I think you're being confused by the way the term API is being misused and abused by many web developers.
- API means Application Programming Interface, i.e. any officially specified interface between different systems (or parts of the same system).
- Some time ago, it became a big thing for web startup to offer public access to some of their internal data through a web service API, typically using REST and JSON, thus allowing third-party developers to integrate with their systems. Web developers started using the term "API" to mean specifically (and only) "publically accessible web service", and misusing it to include the implementation thereof.

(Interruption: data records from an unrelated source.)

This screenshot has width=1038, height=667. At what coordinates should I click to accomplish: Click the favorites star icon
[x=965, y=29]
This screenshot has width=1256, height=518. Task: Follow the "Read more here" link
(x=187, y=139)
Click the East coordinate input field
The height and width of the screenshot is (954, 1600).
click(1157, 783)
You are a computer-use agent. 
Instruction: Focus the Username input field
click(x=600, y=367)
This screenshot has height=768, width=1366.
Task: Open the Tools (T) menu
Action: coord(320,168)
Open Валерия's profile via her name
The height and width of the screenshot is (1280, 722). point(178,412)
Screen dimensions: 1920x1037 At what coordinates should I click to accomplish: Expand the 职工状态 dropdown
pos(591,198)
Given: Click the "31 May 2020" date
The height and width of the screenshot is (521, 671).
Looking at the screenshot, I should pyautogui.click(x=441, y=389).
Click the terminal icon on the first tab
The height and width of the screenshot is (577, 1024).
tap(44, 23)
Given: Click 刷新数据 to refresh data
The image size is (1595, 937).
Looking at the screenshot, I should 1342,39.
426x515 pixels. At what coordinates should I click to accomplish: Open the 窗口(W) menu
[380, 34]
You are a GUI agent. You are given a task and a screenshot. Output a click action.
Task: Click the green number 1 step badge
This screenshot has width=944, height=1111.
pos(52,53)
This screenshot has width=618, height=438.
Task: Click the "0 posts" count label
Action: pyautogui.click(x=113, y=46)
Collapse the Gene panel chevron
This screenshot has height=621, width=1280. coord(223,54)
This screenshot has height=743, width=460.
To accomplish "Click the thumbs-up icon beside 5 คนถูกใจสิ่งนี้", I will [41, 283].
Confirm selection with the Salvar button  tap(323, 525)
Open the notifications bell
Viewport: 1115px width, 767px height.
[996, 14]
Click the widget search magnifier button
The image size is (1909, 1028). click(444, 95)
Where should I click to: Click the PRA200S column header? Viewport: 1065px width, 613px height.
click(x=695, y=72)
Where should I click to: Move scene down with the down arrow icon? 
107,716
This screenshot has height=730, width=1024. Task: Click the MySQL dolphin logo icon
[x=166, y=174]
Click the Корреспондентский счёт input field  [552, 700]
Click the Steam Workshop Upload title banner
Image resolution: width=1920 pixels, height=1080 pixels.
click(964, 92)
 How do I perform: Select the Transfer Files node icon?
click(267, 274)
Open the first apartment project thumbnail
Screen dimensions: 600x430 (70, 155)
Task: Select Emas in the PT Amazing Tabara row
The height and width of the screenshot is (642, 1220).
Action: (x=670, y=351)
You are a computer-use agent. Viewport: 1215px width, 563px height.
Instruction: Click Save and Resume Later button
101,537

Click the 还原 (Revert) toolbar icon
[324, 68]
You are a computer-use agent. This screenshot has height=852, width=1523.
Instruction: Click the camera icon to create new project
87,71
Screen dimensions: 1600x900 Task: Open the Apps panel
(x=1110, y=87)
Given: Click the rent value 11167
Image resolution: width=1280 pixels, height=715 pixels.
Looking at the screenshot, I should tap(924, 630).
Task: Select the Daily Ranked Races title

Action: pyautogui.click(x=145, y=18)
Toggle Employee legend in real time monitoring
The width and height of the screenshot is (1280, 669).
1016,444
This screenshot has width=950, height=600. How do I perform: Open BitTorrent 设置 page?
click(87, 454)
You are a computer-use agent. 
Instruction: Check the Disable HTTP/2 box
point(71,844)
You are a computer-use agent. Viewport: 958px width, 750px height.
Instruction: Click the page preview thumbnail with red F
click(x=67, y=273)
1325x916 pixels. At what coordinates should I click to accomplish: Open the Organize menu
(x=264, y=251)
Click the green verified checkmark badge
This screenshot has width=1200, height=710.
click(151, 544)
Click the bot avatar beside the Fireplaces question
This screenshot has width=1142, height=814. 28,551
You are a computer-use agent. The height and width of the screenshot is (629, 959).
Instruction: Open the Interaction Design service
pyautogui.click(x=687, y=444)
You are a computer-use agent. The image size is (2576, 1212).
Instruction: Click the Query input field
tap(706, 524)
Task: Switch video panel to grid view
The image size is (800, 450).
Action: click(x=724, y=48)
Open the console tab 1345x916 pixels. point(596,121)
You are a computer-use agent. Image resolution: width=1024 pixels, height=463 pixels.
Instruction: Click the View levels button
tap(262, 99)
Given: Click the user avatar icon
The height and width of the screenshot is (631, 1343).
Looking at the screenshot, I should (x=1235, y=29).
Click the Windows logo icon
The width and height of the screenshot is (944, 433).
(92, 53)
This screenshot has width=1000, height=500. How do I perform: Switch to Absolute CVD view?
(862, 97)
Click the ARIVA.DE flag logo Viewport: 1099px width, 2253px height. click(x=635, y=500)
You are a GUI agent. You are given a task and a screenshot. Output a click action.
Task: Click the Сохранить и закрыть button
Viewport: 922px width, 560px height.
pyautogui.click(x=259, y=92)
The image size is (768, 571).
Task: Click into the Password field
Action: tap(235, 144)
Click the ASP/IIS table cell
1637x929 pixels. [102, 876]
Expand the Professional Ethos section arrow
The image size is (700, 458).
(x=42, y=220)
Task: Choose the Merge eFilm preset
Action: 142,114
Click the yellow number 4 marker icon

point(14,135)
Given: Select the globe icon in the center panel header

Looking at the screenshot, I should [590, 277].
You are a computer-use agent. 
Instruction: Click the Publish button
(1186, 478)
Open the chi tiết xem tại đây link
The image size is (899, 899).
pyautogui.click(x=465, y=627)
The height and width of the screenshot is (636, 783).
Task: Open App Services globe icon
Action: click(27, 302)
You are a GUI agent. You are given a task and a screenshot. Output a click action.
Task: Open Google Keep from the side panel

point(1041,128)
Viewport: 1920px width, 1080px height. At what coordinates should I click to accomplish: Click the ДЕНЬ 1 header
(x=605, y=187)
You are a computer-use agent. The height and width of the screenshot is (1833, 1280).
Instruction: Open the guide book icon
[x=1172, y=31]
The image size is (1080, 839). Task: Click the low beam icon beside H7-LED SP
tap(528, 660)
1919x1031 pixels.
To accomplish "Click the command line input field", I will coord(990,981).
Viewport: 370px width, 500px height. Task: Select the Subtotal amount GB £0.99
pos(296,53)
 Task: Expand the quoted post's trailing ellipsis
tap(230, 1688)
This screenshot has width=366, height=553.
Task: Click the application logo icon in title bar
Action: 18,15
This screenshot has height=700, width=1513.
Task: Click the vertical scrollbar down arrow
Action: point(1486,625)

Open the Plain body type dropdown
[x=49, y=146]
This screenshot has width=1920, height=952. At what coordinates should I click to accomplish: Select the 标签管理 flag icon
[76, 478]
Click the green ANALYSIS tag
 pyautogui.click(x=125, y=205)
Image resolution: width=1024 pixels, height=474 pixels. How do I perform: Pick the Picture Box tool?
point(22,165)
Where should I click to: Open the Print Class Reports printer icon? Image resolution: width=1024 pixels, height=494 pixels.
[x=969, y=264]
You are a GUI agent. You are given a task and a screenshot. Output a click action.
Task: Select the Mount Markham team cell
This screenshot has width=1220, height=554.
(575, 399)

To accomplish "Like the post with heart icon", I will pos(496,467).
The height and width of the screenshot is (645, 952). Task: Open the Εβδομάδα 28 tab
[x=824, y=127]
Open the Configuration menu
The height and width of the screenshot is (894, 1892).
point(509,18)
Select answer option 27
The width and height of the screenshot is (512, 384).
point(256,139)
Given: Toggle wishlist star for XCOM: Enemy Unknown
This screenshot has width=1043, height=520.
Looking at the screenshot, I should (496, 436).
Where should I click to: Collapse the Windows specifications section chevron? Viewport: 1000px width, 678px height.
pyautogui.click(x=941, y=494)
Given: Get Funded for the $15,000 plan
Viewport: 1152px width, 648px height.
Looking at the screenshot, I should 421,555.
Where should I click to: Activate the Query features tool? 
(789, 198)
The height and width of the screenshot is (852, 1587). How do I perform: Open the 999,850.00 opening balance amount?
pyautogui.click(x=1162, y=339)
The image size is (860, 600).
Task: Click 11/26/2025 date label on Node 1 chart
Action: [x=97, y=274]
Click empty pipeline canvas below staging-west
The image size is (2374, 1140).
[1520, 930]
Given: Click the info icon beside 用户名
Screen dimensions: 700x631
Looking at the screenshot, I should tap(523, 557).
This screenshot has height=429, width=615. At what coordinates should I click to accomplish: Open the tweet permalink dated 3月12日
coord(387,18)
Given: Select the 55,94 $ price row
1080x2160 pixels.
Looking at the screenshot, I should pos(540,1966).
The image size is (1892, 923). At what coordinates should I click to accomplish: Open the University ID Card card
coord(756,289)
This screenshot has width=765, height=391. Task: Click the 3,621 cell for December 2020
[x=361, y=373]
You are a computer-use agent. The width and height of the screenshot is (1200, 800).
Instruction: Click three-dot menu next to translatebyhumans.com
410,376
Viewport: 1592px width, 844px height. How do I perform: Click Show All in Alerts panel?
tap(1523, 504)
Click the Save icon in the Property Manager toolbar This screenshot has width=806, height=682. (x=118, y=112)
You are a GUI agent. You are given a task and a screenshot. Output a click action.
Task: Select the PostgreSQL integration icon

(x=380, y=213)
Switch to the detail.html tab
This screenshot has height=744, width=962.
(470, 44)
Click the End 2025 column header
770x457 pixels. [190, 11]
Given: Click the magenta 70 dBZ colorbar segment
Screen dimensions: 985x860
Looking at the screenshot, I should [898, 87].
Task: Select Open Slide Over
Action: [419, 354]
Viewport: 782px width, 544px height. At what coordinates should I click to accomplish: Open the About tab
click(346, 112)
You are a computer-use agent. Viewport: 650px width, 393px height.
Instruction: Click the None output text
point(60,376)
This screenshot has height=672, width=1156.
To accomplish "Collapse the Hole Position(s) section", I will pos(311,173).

- In terms of frontend and backend, this web service API (and its implementation) is the backend. Some parts of it may be publically accessible and others only to your frontend.
- A different name for this is "service layer", i.e. code that
- represents services which the frontend calls
- contains no display logic (that's the job of the frontend, after all)
- is more abstract and coarse grained than simple CRUD actions (one service call will often involve multiple CRUD actions and should be executed within a database transaction).
- contains the business logic of the application
Let us sketch out a "typical" website's architecture, with both a "front-end" and a "back-end". And since it's a website, we'll also explicitly have a "client". (Since there's no way for JavaScript in a browser to call MySQL on a server directly.)
For clarity, the terms we're using are:
- Client: The HTML5 compliant browser, esp. the DOM and the JavaScript there loaded to manipulate it.
- Front-End: The PHP server that the DOM is pointed to, containing both the individual page requested and some AJAX style XML or JSON access points.
- Back-end: A database server, where MySQL runs.
For a properly designed program, each of these components has a private API to communicate with the others. The "front-end" PHP code does not issue arbitrary SQL SELECT statements directly, but rather calls stored procedures, pre-authorized SQL, or even distinct PHP calls to an entirely different instance of PHP that runs on the back-end server. These stored procedures or distinct HTTP calls are themselves an API.
The definition doesn't change even if we allow for some impurity of our design. If your PHP file writes and sends a SQL string directly to MySQL, IT IS STILL AN API, albeit a very unusual one that you are unlikely to repeat.
Note that it's entirely possible to have your front-end PHP be strictly synchronous, with no AJAX voodoo whatsoever. If you call the same external PHP functions in said synchronous file, you could consider them as using the same API as the client-side version, although use of the term "API" here may not give any real clarity.
An API as an Application Programming Interface, after all, and really refers to any time one program calls outside of its own process. If you're writing a project that has both a front-end and a back-end, be those AJAX/PHP/MySQL as above or MS Access/SQL Server, it's worthwhile to specify explicity how you'll be calling each other, if for no other reason than to make it easy to know where to look when something breaks.
(And the topic of public API is something else entirely. In our example above, only the URL displayed in the client is a "public API." Everything else is, in essence, "private." As in, you don't expect any code beyond your control to call your internal API, and you either deny such results outright or reserve the right to do so in the future.
Yo frontend devs, how do y'all usually work with backend teams? Do they just hand you APIs and say 'go build,' or do you have to request specific endpoints? Also, do you ever get a peek at the database, or do you just trust whatever the backend team gives you?